** EXTRACTED ENTRIES follows **
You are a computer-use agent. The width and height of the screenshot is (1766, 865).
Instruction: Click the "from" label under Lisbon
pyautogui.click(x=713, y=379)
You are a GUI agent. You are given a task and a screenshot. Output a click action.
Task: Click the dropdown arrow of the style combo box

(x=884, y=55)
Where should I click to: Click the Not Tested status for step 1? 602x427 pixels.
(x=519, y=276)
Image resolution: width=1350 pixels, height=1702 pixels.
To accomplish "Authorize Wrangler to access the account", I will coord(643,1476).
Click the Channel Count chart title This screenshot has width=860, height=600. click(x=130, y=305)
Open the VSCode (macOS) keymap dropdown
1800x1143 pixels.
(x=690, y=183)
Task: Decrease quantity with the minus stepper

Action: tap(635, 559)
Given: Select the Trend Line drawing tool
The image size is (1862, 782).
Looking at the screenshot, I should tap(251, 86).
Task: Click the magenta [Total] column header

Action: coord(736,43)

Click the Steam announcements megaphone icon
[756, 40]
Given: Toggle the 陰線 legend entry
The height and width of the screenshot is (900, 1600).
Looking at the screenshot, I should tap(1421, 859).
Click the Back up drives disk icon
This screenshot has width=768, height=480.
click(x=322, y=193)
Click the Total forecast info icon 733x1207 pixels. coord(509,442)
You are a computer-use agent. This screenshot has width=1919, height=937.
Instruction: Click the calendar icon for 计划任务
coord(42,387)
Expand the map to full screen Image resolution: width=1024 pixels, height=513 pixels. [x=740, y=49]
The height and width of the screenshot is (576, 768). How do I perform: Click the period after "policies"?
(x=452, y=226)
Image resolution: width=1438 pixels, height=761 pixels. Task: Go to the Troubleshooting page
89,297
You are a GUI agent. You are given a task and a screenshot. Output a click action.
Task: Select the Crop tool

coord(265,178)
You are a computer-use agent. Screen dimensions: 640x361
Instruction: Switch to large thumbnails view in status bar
** End of EXTRACTED ENTRIES **
TASK DETAILS
Within the data above, the span starting at the line containing "The height and width of the screenshot is (900, 1600)." and ending at the line containing "Expand the map" is to be retyped exactly, with no other lines.

EXPECTED OUTPUT
The height and width of the screenshot is (900, 1600).
Looking at the screenshot, I should tap(1421, 859).
Click the Back up drives disk icon
This screenshot has width=768, height=480.
click(x=322, y=193)
Click the Total forecast info icon 733x1207 pixels. coord(509,442)
You are a computer-use agent. This screenshot has width=1919, height=937.
Instruction: Click the calendar icon for 计划任务
coord(42,387)
Expand the map to full screen Image resolution: width=1024 pixels, height=513 pixels. [x=740, y=49]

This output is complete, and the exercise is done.